Objective: Please rewrite the stretch of items below, from the line containing "Task: Click the 移動 7 movement stat row" through the line containing "(x=196, y=241)", as a numbered list with blank lines omitted.

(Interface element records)
>>
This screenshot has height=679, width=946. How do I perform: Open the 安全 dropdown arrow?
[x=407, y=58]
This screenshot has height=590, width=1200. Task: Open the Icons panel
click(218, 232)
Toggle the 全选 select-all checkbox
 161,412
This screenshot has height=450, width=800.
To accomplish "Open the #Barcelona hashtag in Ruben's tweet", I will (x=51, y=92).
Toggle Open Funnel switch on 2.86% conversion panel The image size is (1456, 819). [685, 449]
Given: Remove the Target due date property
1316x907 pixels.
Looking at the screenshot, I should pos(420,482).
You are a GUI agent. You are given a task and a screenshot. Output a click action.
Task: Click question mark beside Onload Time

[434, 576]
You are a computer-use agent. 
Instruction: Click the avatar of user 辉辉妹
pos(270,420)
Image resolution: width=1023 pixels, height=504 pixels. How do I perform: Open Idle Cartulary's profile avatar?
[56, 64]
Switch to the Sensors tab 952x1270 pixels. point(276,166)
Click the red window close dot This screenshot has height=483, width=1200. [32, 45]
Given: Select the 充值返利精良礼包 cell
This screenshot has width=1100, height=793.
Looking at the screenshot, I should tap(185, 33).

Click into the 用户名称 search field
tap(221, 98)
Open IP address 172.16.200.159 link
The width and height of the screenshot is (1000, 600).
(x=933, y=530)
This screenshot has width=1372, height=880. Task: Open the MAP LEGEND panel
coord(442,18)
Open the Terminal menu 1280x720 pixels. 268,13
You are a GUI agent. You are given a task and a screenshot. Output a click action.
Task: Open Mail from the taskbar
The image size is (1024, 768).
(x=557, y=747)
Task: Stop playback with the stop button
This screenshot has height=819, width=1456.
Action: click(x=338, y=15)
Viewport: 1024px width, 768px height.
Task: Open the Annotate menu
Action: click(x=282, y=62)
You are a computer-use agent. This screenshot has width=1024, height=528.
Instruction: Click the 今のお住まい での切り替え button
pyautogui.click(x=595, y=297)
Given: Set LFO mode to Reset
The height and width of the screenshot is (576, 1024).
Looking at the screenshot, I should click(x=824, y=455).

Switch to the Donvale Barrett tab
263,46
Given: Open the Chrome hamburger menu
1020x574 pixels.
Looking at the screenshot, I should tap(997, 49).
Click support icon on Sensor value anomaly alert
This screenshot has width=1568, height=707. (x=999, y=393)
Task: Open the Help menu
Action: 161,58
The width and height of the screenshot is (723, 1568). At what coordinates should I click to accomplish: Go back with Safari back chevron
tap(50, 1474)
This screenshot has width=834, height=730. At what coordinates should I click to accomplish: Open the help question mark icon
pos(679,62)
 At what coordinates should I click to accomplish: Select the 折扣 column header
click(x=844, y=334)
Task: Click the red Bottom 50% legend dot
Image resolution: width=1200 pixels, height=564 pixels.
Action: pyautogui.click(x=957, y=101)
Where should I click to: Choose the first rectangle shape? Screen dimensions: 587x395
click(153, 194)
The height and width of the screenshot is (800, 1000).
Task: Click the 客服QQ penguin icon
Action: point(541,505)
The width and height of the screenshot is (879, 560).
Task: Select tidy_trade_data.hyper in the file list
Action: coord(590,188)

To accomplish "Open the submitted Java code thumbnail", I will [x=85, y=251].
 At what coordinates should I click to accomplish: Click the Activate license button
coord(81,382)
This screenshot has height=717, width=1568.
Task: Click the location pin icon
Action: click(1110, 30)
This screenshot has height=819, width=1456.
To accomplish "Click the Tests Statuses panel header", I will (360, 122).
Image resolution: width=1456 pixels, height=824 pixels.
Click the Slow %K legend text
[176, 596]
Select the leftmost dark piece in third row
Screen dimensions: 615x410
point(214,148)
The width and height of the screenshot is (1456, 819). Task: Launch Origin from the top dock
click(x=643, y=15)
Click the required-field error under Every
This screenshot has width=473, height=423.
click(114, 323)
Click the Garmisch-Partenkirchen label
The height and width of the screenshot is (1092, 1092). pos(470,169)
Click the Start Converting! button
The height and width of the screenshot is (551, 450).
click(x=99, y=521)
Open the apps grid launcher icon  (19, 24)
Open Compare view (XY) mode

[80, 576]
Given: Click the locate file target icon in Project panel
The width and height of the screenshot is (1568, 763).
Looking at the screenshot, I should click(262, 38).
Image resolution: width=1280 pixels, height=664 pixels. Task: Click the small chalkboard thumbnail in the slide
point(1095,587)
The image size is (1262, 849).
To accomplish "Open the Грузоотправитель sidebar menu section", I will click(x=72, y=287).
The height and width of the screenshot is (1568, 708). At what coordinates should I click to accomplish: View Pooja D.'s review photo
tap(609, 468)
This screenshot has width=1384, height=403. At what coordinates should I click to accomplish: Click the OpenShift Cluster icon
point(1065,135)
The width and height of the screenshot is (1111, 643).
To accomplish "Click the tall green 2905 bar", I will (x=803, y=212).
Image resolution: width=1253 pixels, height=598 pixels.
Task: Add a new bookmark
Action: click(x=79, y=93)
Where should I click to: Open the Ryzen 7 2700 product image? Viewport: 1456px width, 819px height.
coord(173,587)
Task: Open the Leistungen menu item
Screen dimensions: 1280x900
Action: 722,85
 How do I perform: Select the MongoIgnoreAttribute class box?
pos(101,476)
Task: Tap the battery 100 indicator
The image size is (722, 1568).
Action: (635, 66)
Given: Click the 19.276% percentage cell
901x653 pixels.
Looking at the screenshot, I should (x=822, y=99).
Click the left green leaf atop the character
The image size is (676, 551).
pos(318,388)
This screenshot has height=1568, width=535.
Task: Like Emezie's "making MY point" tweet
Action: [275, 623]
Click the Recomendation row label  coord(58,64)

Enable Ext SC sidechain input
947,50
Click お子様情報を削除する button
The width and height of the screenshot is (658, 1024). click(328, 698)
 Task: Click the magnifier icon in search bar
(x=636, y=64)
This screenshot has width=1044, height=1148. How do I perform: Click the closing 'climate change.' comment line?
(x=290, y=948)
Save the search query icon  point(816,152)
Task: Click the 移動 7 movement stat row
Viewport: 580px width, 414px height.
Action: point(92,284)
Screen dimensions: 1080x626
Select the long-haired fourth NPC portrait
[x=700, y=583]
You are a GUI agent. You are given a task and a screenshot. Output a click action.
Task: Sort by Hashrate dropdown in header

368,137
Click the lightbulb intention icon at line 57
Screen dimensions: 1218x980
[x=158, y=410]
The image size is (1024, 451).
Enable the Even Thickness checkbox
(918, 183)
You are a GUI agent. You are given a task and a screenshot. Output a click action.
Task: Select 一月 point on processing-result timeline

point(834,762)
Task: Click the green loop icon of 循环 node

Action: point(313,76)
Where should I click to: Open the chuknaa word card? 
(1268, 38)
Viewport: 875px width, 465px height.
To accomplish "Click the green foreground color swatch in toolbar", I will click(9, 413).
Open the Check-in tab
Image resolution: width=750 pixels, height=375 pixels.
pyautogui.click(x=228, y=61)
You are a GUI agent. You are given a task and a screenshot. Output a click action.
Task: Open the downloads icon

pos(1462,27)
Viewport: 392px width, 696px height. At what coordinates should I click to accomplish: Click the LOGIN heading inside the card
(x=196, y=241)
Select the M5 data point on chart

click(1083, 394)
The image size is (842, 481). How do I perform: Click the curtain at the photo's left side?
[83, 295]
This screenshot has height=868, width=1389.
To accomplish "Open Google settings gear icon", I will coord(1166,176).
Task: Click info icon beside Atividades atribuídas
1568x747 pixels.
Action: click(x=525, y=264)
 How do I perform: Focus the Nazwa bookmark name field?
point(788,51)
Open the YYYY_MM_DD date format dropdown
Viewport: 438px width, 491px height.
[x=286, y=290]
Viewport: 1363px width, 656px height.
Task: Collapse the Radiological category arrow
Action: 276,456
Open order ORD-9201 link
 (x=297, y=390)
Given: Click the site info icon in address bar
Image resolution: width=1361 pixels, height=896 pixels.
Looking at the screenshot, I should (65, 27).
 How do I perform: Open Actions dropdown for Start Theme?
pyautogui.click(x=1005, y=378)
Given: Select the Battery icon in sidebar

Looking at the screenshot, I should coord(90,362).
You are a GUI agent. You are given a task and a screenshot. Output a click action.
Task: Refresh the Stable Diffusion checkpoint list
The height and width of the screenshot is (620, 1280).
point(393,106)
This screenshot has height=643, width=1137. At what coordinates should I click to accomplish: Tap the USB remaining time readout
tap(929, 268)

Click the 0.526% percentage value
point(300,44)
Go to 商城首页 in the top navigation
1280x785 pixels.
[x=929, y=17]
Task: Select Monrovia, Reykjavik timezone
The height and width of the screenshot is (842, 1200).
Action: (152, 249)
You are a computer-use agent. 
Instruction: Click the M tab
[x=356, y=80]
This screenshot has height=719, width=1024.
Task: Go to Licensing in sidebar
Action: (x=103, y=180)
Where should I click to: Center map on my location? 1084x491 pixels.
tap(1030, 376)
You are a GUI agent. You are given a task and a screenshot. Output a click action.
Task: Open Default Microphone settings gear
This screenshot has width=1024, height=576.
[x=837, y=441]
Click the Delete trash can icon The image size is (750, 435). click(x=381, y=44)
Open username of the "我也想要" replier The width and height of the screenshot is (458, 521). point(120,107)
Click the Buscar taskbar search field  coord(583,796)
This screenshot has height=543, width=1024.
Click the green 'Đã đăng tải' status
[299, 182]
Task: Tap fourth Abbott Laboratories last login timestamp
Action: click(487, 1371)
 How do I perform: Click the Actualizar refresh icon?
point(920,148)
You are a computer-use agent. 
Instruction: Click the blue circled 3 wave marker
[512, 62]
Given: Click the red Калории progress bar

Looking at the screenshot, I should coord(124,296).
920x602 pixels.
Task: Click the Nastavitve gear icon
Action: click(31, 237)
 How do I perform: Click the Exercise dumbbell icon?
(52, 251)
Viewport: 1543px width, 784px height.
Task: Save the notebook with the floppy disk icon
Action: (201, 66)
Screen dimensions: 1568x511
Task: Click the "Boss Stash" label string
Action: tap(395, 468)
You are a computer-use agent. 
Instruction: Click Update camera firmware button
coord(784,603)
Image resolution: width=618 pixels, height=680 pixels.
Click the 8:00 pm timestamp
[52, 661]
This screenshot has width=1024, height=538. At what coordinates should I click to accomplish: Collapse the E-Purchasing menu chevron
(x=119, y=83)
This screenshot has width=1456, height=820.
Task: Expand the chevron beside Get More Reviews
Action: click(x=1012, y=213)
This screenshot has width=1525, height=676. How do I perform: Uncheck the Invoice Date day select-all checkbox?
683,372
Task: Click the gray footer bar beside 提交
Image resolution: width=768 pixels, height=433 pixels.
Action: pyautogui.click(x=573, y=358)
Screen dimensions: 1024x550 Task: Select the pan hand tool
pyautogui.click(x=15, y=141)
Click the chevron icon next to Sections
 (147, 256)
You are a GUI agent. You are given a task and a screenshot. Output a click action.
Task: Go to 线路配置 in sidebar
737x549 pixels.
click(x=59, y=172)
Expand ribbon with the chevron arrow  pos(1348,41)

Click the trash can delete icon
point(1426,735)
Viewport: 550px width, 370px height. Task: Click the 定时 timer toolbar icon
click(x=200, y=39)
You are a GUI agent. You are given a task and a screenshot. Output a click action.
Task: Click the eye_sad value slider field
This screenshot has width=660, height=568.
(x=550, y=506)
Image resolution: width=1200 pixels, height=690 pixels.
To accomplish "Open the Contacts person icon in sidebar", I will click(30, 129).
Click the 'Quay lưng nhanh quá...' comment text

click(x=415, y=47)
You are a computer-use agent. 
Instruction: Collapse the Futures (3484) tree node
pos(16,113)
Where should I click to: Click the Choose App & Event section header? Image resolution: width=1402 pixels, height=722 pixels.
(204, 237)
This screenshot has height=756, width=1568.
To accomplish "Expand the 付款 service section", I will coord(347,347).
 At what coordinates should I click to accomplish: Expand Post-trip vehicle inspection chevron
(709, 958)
<<
Expected answer:
1. Task: Click the 移動 7 movement stat row
2. Viewport: 580px width, 414px height.
3. Action: point(92,284)
4. Screen dimensions: 1080x626
5. Select the long-haired fourth NPC portrait
6. [x=700, y=583]
7. You are a GUI agent. You are given a task and a screenshot. Output a click action.
8. Task: Sort by Hashrate dropdown in header
9. 368,137
10. Click the lightbulb intention icon at line 57
11. Screen dimensions: 1218x980
12. [x=158, y=410]
13. The image size is (1024, 451).
14. Enable the Even Thickness checkbox
15. (918, 183)
16. You are a GUI agent. You are given a task and a screenshot. Output a click action.
17. Task: Select 一月 point on processing-result timeline
18. point(834,762)
19. Task: Click the green loop icon of 循环 node
20. Action: point(313,76)
21. Where should I click to: Open the chuknaa word card? 
22. (1268, 38)
23. Viewport: 875px width, 465px height.
24. To accomplish "Click the green foreground color swatch in toolbar", I will click(9, 413).
25. Open the Check-in tab
26. Image resolution: width=750 pixels, height=375 pixels.
27. pyautogui.click(x=228, y=61)
28. You are a GUI agent. You are given a task and a screenshot. Output a click action.
29. Task: Open the downloads icon
30. pos(1462,27)
31. Viewport: 392px width, 696px height. At what coordinates should I click to accomplish: Click the LOGIN heading inside the card
32. (x=196, y=241)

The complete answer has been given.